Par4Sem |
Dataset
Learning_to_Rank Dataset collected in each iterations are found here
File formats: It is a TAB separated format where:
- First column is HIT ID (so all sentences with the same HIT ID were assigned to one worker at MTurk)
- Second column is the iteration number (at which Iteration this data is collected),
- Third, fourth and fifth columns are the sentence, the target unit in the sentence, and the possible candidate suggestion respectively.
- The sixth and the seventh columns are the offsets of the target unit in the sentence.
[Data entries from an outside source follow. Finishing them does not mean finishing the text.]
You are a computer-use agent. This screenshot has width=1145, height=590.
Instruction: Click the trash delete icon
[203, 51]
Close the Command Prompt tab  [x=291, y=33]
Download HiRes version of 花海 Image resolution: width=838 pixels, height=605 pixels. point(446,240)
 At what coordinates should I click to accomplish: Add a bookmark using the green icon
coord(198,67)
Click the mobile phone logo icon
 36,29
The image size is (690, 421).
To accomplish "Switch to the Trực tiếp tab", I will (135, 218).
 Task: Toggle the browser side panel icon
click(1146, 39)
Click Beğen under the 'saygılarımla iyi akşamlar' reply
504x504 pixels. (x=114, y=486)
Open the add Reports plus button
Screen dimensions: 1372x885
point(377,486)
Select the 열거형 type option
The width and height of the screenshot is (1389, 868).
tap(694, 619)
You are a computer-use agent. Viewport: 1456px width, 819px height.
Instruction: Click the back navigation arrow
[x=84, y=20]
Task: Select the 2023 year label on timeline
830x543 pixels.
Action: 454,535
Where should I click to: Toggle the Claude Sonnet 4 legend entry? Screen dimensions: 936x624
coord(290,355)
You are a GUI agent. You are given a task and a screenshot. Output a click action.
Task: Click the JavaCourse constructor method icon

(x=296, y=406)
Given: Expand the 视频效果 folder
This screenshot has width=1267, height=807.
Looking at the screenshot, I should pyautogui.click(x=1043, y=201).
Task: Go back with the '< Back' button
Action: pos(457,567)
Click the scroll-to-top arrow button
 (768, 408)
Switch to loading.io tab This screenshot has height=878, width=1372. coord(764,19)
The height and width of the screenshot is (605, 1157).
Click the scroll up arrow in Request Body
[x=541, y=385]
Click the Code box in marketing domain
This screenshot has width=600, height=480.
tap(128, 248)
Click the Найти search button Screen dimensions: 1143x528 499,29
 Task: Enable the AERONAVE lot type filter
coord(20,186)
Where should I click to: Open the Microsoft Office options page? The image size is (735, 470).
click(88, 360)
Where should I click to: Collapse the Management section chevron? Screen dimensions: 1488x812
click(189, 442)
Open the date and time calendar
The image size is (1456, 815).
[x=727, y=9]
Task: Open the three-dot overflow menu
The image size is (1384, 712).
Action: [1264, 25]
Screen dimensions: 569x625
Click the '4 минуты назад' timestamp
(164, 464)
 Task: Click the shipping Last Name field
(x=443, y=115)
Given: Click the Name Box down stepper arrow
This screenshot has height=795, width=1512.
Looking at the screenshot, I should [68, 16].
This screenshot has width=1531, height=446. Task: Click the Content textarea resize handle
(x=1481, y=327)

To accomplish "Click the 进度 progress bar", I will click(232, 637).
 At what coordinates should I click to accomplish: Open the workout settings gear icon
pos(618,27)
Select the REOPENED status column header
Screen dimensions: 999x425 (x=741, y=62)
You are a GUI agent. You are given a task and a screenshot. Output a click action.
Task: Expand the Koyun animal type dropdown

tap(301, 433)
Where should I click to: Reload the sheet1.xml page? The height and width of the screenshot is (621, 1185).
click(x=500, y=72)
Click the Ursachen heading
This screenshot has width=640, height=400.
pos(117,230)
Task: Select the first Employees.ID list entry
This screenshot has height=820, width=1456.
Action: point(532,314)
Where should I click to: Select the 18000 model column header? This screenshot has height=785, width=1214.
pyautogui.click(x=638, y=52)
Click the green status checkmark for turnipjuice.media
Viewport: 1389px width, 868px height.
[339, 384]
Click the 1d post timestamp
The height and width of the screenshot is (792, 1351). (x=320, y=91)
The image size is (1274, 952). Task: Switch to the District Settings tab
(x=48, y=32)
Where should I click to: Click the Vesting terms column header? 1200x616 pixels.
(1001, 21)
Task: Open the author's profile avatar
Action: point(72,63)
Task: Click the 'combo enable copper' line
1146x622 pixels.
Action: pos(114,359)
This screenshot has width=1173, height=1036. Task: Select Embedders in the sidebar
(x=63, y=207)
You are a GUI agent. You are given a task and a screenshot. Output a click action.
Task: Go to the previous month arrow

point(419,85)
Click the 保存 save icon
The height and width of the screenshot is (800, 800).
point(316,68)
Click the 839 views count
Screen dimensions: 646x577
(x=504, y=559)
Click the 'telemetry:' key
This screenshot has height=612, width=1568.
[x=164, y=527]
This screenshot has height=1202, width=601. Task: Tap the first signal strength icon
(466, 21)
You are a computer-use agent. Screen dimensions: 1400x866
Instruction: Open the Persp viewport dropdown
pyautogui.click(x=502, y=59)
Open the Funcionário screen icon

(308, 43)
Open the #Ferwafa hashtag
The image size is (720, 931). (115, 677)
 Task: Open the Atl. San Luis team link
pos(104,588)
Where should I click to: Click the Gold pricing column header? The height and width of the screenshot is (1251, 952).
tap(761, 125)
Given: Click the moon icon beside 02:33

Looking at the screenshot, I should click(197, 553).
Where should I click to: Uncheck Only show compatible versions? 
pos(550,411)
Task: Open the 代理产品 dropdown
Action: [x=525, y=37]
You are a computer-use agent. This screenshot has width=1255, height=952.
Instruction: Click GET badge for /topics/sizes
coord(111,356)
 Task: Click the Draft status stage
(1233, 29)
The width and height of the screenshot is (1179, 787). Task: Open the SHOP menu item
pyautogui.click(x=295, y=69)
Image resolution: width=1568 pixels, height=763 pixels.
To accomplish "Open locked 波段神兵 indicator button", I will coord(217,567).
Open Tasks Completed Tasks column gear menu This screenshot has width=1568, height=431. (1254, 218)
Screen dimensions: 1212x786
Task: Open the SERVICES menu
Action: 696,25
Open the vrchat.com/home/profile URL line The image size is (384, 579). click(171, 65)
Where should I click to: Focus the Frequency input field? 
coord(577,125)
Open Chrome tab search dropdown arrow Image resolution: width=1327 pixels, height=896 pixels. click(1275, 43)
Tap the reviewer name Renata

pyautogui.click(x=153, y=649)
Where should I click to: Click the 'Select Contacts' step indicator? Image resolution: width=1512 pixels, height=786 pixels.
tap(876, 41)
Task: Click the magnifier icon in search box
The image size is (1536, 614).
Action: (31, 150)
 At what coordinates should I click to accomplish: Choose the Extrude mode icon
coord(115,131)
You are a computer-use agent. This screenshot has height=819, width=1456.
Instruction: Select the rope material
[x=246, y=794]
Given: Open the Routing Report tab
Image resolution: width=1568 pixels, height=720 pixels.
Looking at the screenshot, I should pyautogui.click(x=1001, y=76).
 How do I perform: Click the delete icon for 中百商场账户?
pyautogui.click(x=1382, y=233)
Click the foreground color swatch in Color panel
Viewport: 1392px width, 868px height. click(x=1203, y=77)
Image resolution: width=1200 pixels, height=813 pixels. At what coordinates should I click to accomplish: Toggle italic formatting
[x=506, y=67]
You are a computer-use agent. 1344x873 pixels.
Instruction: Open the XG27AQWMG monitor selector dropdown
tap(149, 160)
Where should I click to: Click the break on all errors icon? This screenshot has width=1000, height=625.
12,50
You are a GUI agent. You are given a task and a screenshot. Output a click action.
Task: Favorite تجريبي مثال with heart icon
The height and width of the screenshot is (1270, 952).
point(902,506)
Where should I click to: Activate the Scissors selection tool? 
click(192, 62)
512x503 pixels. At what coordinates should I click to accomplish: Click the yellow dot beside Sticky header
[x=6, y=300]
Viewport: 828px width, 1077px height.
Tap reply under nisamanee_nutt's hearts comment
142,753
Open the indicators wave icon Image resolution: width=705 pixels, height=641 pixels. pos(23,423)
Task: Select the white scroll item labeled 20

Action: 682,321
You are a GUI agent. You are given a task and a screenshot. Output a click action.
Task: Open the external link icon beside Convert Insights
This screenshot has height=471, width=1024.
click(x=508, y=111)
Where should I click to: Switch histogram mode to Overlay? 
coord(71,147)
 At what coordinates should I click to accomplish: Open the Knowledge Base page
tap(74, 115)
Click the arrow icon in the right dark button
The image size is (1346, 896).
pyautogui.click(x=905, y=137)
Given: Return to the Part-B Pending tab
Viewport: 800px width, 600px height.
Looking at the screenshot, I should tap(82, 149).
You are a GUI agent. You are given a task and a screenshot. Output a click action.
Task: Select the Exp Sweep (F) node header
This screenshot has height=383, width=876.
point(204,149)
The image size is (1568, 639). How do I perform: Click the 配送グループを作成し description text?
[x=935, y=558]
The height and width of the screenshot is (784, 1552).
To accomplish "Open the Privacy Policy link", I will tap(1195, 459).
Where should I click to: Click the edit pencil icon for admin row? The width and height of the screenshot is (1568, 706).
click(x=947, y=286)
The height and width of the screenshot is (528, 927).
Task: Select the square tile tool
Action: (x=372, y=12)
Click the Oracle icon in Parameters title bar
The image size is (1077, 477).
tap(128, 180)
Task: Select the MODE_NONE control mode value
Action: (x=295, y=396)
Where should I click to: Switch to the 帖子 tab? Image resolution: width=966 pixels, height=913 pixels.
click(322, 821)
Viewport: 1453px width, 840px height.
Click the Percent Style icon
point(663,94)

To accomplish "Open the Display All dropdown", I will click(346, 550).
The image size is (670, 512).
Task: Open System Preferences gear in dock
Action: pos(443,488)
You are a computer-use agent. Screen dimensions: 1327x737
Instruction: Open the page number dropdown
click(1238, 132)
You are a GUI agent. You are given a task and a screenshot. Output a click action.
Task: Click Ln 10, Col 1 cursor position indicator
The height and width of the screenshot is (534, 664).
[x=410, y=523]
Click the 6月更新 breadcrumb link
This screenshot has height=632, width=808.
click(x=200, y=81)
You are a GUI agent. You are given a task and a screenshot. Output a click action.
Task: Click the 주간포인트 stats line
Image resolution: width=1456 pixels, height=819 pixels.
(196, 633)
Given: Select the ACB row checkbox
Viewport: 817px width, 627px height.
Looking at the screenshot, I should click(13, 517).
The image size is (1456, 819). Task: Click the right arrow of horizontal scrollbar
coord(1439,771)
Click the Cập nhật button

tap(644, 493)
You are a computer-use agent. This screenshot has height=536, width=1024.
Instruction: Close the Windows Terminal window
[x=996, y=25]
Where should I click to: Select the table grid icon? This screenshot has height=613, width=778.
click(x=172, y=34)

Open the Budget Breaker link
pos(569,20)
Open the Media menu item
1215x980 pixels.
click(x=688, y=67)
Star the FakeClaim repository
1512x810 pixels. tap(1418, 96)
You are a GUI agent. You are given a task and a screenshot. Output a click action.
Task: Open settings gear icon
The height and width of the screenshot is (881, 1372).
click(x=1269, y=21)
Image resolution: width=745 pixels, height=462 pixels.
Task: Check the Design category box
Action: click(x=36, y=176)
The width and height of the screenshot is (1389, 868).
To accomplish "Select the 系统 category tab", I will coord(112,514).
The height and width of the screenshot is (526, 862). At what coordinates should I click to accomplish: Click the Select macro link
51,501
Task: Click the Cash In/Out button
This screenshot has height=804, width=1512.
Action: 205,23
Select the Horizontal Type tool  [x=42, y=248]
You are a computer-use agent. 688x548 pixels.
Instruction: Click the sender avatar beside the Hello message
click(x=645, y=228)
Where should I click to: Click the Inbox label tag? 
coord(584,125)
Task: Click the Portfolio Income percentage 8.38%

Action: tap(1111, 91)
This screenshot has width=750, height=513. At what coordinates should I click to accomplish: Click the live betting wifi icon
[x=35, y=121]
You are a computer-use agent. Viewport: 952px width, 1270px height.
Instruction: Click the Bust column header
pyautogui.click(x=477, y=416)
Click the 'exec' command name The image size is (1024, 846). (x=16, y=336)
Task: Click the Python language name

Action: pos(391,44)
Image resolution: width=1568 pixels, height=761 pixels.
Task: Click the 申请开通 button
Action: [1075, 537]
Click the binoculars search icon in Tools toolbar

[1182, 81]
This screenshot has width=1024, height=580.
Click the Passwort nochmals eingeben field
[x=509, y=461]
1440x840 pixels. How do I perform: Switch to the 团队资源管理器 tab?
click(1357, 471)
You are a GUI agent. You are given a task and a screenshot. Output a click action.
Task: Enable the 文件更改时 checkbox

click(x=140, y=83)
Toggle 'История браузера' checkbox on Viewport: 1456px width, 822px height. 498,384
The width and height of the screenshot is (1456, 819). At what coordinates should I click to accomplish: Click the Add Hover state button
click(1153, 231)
- The last column is the number of workers who choose the candidate suggestion for the given target unit.
Example:
3A520CCNWN1XLHTKZR9HJXTKN5BAEO 3 Others oppose Assad and accuse Damascus of heavy-handed meddling in Lebanese politics. meddling appointments 56 64 0
3A520CCNWN1XLHTKZR9HJXTKN5BAEO 3 Others oppose Assad and accuse Damascus of heavy-handed meddling in Lebanese politics. meddling blending 56 64 1
3A520CCNWN1XLHTKZR9HJXTKN5BAEO 3 Others oppose Assad and accuse Damascus of heavy-handed meddling in Lebanese politics. meddling clashing 56 64 1
3A520CCNWN1XLHTKZR9HJXTKN5BAEO 3 Others oppose Assad and accuse Damascus of heavy-handed meddling in Lebanese politics. meddling dealing 56 64 1
3A520CCNWN1XLHTKZR9HJXTKN5BAEO 3 Others oppose Assad and accuse Damascus of heavy-handed meddling in Lebanese politics. meddling interacting 56 64 2
3A520CCNWN1XLHTKZR9HJXTKN5BAEO 3 Others oppose Assad and accuse Damascus of heavy-handed meddling in Lebanese politics. meddling interruptions 56 64 1
3A520CCNWN1XLHTKZR9HJXTKN5BAEO 3 Others oppose Assad and accuse Damascus of heavy-handed meddling in Lebanese politics. meddling involvement 56 64 3
3A520CCNWN1XLHTKZR9HJXTKN5BAEO 3 Others oppose Assad and accuse Damascus of heavy-handed meddling in Lebanese politics. meddling meddlesome 56 64 1
3A520CCNWN1XLHTKZR9HJXTKN5BAEO 3 Others oppose Assad and accuse Damascus of heavy-handed meddling in Lebanese politics. meddling opponents 56 64 0
3A520CCNWN1XLHTKZR9HJXTKN5BAEO 3 Others oppose Assad and accuse Damascus of heavy-handed meddling in Lebanese politics. meddling upheaval 56 64 0
Difficult unit identification dataset: The difficult unit identification dataset that are used to instantiate the classification model are based on the CWI dataset from here.
The training data are in the following format:
<ID> Both China and the Philippines flexed their muscles on Wednesday. 31 51 flexed their muscles 10 10 3 2 1 0.25
<ID> Both China and the Philippines flexed their muscles on Wednesday. 31 37 flexed 10 10 2 6 1 0.4
<ID> Both China and the Philippines flexed their muscles on Wednesday. 44 51 muscles 10 10 0 0 0 0.0
Each line represents a sentence with one complex word annotation and relevant information, each separated by a TAB character.
- The first column shows the HIT ID of the sentence. All sentences with the same ID belong to the same HIT.
- The second column shows the actual sentence where there exists a complex phrase annotation.
- The third and fourth columns display the start and end offsets of the target word in this sentence.
- The fifth column represents the target word.
- The sixth and seventh columns show the number of native annotators and the number of non-native annotators who saw the sentence.
- The eighth and ninth columns show the number of native annotators and the number of non-native annotators who marked the target word as difficult.
-
The tenth and eleventh columns show the gold-standard label for the binary and probabilistic classification tasks. The labels in the binary classification task were assigned in the following manner:
- 0: simple word (none of the annotators marked the word as difficult)
- 1: complex word (at least one annotator marked the word as difficult)
The labels in the probabilistic classification task were assigned as the number of annotators who marked the word as difficult/the total number of annotators.
Details about the dataset is available in the CWI Shared Task 2018 dataset section.